Менее всего необходимо было вхождение в мир Христианства, чтобы пробудить столь надменные притязания, как менее всего было необходимо присутствие законного государя, чтобы сделать бунт полным, а злоупотребления очевидными.

В течение трех последних веков историческая жизнь Запада была — и не могла не быть — лишь непрерывной войной, постоянной атакой на всякий христианский элемент в составе старого западного общества. Эта разрушительная работа продолжалась долго, так как до нападения на установления необходимо было уничтожить их скрепляющую силу, то есть веру.

Первая французская революция навсегда останется памятной датой мировой истории именно тем, что положила* почин возведению антихристианской идеи на престол правительственного управления политическим обществом.

Дабы убедиться, что эта идея выражает истинный характер и как бы саму душу Революции, достаточно рассмотреть ее основной догмат — новый догмат, привнесенный ею в мир. Речь идет, несомненно, о догмате верховной власти народа*. А что такое верховная власть народа, как не господство человеческого я, многократно умноженного, то есть опирающегося на силу? Все, что не является этим принципом, не может быть Революцией и будет иметь лишь чисто относительное и случайное значение.
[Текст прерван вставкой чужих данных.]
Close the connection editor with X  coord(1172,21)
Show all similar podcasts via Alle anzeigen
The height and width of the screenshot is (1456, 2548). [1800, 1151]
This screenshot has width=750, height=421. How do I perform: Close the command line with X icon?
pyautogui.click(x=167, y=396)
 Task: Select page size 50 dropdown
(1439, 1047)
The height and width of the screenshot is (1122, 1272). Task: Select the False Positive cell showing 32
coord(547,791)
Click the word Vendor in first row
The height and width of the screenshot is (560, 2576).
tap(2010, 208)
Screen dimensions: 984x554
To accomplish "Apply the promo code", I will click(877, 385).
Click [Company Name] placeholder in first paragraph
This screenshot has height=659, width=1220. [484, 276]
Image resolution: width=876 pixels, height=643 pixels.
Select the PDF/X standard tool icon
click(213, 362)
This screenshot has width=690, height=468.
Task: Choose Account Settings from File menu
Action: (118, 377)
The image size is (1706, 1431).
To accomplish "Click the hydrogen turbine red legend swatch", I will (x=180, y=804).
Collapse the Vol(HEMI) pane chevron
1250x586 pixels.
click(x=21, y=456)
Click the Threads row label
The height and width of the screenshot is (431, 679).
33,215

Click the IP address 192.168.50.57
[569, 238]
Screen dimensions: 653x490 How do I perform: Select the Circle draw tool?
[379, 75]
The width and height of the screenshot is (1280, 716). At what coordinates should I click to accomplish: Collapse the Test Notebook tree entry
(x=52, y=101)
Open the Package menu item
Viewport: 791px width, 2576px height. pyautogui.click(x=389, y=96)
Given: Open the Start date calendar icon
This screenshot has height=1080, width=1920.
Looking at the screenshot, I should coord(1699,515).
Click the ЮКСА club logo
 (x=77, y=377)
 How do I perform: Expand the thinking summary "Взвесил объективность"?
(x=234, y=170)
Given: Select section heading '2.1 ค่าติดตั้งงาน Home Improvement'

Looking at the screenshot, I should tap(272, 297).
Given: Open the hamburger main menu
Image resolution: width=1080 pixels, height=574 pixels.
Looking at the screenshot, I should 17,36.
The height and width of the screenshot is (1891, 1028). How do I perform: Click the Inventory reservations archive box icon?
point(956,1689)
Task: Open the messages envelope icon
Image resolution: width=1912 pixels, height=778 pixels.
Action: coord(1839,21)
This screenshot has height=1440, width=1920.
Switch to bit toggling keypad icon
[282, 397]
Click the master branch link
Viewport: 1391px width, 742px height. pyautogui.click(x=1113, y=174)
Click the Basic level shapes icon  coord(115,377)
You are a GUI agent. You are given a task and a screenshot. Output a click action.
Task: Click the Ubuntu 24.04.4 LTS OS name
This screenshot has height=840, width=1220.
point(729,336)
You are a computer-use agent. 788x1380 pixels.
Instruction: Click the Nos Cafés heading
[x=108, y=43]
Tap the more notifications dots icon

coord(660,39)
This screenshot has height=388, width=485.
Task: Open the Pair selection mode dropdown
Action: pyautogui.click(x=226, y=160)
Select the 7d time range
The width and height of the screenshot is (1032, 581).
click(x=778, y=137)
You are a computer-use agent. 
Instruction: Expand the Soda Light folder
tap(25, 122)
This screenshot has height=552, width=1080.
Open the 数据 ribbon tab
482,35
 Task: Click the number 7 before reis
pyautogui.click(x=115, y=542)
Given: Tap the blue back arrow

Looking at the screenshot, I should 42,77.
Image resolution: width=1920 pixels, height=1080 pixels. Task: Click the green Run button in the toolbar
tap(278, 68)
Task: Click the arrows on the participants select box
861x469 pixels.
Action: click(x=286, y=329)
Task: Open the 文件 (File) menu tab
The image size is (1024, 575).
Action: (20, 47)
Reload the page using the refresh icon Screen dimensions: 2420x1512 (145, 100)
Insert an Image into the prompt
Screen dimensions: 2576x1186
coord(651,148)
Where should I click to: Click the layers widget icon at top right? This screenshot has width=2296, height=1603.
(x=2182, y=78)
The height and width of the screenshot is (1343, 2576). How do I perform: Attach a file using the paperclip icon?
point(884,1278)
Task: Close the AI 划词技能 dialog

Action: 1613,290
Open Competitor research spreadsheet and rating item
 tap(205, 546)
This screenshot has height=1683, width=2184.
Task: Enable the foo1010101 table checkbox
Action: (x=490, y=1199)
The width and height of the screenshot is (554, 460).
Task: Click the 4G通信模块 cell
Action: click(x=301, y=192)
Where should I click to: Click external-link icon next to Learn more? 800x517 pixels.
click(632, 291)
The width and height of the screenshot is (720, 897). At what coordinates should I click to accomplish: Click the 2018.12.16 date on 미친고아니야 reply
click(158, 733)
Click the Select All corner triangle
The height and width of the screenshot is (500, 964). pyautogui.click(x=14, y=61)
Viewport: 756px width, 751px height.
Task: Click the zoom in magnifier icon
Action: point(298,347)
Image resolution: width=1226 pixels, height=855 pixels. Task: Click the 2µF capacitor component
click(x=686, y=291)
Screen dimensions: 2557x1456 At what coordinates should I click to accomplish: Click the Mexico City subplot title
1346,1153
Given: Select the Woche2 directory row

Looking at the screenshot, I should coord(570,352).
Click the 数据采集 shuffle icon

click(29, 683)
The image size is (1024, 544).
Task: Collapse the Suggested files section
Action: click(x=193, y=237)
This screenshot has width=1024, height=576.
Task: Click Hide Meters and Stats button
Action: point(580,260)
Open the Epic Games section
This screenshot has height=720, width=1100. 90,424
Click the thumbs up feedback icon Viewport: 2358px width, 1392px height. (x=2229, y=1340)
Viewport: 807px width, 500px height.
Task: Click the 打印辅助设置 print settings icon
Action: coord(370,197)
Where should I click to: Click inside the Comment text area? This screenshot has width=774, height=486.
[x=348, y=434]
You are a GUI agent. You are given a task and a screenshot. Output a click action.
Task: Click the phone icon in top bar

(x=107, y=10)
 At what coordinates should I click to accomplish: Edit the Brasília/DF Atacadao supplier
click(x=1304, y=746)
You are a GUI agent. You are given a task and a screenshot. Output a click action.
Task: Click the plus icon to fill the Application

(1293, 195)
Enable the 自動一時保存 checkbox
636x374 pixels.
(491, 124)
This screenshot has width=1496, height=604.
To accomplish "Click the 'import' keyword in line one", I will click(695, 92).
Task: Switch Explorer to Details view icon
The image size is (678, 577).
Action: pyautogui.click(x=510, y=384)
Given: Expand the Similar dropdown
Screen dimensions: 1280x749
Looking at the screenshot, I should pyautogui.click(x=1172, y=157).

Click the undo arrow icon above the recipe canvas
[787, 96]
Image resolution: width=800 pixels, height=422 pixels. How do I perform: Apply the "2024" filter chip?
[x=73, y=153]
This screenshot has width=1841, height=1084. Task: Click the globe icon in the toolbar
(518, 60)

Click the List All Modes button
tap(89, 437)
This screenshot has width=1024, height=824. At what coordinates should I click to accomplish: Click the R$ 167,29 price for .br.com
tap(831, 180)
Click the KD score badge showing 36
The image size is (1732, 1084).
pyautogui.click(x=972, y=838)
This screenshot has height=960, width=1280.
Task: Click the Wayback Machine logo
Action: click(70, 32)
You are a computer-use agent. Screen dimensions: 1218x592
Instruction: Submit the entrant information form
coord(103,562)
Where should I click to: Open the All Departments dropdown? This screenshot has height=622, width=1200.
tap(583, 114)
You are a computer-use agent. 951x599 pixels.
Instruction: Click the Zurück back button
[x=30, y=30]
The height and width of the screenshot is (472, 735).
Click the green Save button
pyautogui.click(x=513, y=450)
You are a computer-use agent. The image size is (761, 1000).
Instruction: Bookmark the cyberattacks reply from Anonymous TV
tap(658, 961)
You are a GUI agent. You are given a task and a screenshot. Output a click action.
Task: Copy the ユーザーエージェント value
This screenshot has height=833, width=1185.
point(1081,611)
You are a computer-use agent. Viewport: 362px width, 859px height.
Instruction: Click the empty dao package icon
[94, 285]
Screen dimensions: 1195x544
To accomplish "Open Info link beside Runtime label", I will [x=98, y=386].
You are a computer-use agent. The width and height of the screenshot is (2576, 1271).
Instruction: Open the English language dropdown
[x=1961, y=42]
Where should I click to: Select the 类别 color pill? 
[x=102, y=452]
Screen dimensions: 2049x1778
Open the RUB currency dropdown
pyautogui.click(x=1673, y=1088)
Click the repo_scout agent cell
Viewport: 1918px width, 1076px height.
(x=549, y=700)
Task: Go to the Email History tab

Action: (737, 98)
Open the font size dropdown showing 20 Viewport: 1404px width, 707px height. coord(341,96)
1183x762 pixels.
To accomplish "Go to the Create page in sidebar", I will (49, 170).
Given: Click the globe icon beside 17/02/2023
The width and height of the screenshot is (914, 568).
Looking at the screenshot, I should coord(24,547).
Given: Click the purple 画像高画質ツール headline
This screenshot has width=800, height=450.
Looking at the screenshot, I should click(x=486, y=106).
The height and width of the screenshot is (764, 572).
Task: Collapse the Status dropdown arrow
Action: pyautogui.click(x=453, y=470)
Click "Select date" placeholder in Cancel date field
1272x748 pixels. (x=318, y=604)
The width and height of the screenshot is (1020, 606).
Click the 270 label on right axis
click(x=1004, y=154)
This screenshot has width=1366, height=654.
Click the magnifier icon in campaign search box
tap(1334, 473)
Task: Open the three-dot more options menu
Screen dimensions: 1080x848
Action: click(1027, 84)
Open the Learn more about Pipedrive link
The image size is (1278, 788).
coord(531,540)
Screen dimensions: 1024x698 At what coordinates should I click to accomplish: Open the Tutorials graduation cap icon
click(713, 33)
Вот почему, заметим мимоходом, нет ничего глупее или коварнее, нежели иначе оценивать созданные Революцией политические учреждения. Это боевые орудия, превосходно приспособленные для соответствующего употребления, но вне своего прямого назначения, в упорядоченном обществе, им нельзя было бы вообще найти подходящего применения.

Впрочем, Революция сама позаботилась о том, чтобы не оставить нам ни малейшего сомнения относительно ее истинной природы, так высказав свое отношение к христианству: «Государство как таковое не имеет никакой религии». Вот Символ веры современного Государства и, собственно говоря, та великая новость, которую Революция принесла в мир. Вот ее собственное, существенное дело — беспримерный факт в истории человеческих обществ.

Впервые политическое общество соглашалось на власть Государства, совершенно чуждого всякого стоящего над человеком высшего освящения; Государства, объявившего, что у него нет души, а если и есть, то она совсем не верующая. Ведь всякий знает, что даже в языческой древности, во всем этом мире по ту сторону креста, находившемся под влиянием вселенского предания, искаженного, но не прерванного язычеством, — город, Государство были прежде всего религиозным учреждением. Это был как бы обломок вселенского предания, который, воплощаясь в отдельном обществе, образовывал как бы независимый центр. Это была, так сказать, местная и овеществленная религия.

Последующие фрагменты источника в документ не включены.